10 Amazing Tips for Healthy Wellbeing
The Mental Health Foundation believes that overworked people should try to reduce stress through exercise, relaxation, or hobbies.
This is good advice, particularly during these stressful Covid related times. All working environments bring challenges – whether someone is remote working, office based or operating under a hybrid model.
Here are our 10 Super Tips for healthy wellbeing
It isn’t new to suggest that exercise does as much for our mental state as our physical. We all know the endorphins released by moving the body and working up a sweat. Unfortunately, when times get stressful and time is in short supply, exercise is one of the first items on the “to do list” that gets struck off. Make sure to schedule exercise just like any other essential activity and you will soon reap the rewards.
Build a daily routine
It can be argued that routine is boring – the “Groundhog Day” scenario comes to mind! However, during stressful times our mental state takes great solace from a routine – even the most basic. Sticking to the same sleeping and waking hours for example, is comforting to a racing mind. A mealtime structure is a good place to start. Other daily tasks can then be planned around this basic routine and our brains generally know what to expect on any given day thus calming erratic thoughts.
Take a Break/ Unplug
Nowadays, we tend to view being “super busy” as a badge of honour. We make ourselves available 24/7 through expectation or an internal desire to please. We respond to emails and texts immediately irrespective of time. This is not doing our mental health any favours. Taking a break should not be seen as laziness. We need time away from our jobs to rejuvenate and recharge. In fact, studies show that taking regular breaks from work make us much more productive in the long run – which leads nicely onto our next tip!
Work smarter, not harder
If we are tired and overworked, we simply do not have the mental capacity to be as productive as we may wish. 6 hours of focused alert work is far more valuable that 10 – 12 hours of brain fogged substandard efforts. Just because we are physically present does not mean we are working hard. So, decide to utilise time more effectively. Assign duties a completion time and avoid as best you can, spending time on tasks that aren’t productive. When the work is done, feel zero guilt about switching off until tomorrow!
Leave work at work
It can be very effective to introduce a ritual at the end of the day which signals to your brain that the workday is over and now it is your own time. This can be simply taking a long deep breath standing outside the office or taking a minute to close your eyes and acknowledge the end of the working day before starting the car. Giving the message to your brain that the workday is over, and everything associated with it is left behind will go a long way to improving stress levels.
Move away form the email
Responding quickly to emails outside of office hours can often make us feel we are giving the impression of commitment. In fact, we are creating an expectation that we will perform like this all the time and in turn, risk disappointing on the occasion we don’t respond immediately. It is perfectly acceptable not to respond to work emails when you are officially off the clock. If you feel uncomfortable with this, add a note to your emails stating that if the message was sent out of office hours you will respond in the morning. Once the recipient has a time frame for the reply they are much more accepting of a delayed response.
Home space v work space
Working from home has a lot of advantages particularly when it comes to the amount of time we spend commuting. However, the downside is that it can be very difficult to create boundaries. Working from the kitchen table is great in theory but it can be very difficult to “walk away” at the end of the working day. It is all too easy to keep going back to finish off that one last email or add to a presentation. You may think you are being more productive but in fact, you are preventing yourself from properly switching off and allowing yourself a real break which is essential for long term productivity.
Weekends : For you
This is another area where it is important to introduce boundaries. Like allowing yourself permission to finish work at a particular time, it is so important to give yourself a proper break where you completely switch off from work and allow priorities such as family, exercise, and relaxation to take centre stage. Eliminate the guilt at not being available and re-iterate to yourself that a proper break will allow you to be more present when you return to work on Monday.

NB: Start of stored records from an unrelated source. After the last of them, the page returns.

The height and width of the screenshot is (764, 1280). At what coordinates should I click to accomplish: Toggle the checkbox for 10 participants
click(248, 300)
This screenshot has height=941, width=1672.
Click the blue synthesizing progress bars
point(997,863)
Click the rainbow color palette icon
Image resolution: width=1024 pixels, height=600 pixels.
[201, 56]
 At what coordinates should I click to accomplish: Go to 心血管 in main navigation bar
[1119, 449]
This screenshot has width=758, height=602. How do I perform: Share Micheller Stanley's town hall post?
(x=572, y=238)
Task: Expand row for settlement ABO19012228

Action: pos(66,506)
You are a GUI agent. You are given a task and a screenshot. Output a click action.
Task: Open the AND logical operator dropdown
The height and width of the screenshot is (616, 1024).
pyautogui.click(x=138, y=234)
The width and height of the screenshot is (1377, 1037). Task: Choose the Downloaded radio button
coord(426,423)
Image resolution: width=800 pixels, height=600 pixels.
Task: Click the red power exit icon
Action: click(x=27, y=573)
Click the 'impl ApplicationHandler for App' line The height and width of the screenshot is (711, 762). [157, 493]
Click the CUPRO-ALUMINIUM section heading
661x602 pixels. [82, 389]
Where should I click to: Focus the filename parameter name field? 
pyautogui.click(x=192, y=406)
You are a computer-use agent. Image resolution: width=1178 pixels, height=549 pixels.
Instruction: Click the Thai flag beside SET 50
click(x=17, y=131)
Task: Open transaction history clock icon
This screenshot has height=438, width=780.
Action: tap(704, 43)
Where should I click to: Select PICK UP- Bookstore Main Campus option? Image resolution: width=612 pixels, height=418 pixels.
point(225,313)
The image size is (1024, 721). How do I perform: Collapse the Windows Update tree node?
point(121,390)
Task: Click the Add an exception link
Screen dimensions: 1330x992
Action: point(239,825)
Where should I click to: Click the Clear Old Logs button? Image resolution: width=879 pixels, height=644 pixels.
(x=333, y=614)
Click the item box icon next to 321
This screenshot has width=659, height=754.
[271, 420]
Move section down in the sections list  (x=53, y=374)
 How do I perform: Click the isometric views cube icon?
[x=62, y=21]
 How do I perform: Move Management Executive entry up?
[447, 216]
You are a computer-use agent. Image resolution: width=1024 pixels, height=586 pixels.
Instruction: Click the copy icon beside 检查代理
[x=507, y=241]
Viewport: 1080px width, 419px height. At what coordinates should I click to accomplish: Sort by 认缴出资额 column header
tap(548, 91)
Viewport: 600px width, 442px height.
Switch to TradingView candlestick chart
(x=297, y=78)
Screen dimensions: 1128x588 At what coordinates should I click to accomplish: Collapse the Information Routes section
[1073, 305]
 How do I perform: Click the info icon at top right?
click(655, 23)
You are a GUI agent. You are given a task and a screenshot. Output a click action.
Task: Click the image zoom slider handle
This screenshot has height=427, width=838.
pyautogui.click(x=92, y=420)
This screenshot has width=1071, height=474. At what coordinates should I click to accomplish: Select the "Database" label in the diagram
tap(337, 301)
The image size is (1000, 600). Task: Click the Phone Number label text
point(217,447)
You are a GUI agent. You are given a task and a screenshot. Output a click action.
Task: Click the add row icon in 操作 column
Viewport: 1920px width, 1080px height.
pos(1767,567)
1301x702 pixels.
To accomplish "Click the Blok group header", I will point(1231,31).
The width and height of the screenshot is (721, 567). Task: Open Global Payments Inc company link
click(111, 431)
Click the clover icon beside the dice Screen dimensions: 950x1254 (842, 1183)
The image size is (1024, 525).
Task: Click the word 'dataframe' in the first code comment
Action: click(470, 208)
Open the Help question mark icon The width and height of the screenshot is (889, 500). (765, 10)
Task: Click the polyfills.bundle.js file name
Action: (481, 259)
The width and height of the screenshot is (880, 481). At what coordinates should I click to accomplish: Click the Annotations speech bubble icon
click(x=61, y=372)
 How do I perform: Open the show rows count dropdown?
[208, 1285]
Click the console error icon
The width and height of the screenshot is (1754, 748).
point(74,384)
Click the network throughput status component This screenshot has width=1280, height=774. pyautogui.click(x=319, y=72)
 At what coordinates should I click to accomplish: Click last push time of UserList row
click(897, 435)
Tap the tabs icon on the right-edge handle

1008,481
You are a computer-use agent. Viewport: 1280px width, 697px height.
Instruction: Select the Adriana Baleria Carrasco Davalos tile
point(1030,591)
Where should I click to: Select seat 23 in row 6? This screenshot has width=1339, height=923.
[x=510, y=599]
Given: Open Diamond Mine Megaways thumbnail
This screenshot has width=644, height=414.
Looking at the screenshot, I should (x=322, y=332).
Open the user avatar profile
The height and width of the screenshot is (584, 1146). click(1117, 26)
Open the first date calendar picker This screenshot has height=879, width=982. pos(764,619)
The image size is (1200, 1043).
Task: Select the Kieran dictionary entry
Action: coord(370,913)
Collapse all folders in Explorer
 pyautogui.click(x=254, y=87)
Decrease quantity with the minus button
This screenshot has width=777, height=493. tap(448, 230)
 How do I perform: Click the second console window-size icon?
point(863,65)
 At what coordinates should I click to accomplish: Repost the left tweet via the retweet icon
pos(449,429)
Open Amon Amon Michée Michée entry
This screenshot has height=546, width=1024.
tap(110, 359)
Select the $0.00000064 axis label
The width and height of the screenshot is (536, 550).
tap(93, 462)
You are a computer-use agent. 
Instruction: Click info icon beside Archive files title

New Hobbies (new social circle)
So, you have successfully switched off from work. Y
ou have created boundaries with your employer and co-workers. To really look after your mental health and wellbeing, it is a great idea to spend some your free time doing something that gives you joy and maybe as a bonus, enriches your social circle. Spending time on a hobby you enjoy is a proven endorphin releaser. So get out there and find something you enjoy. Your mental health will reap the rewards
Plan a holiday / break
Having something to look forward to has always been recognised as a mood lifter. We really lost this during covid as the lack of travel – even locally – shut down any prospects of booking a holiday. As restrictions ease and many of us are now vaccinated, we should plan for something fun. It doesn’t have to be a foreign holiday. We appreciate now more than ever, a weekend staycation or a visit to see friends or family. Little things can give us pleasure too.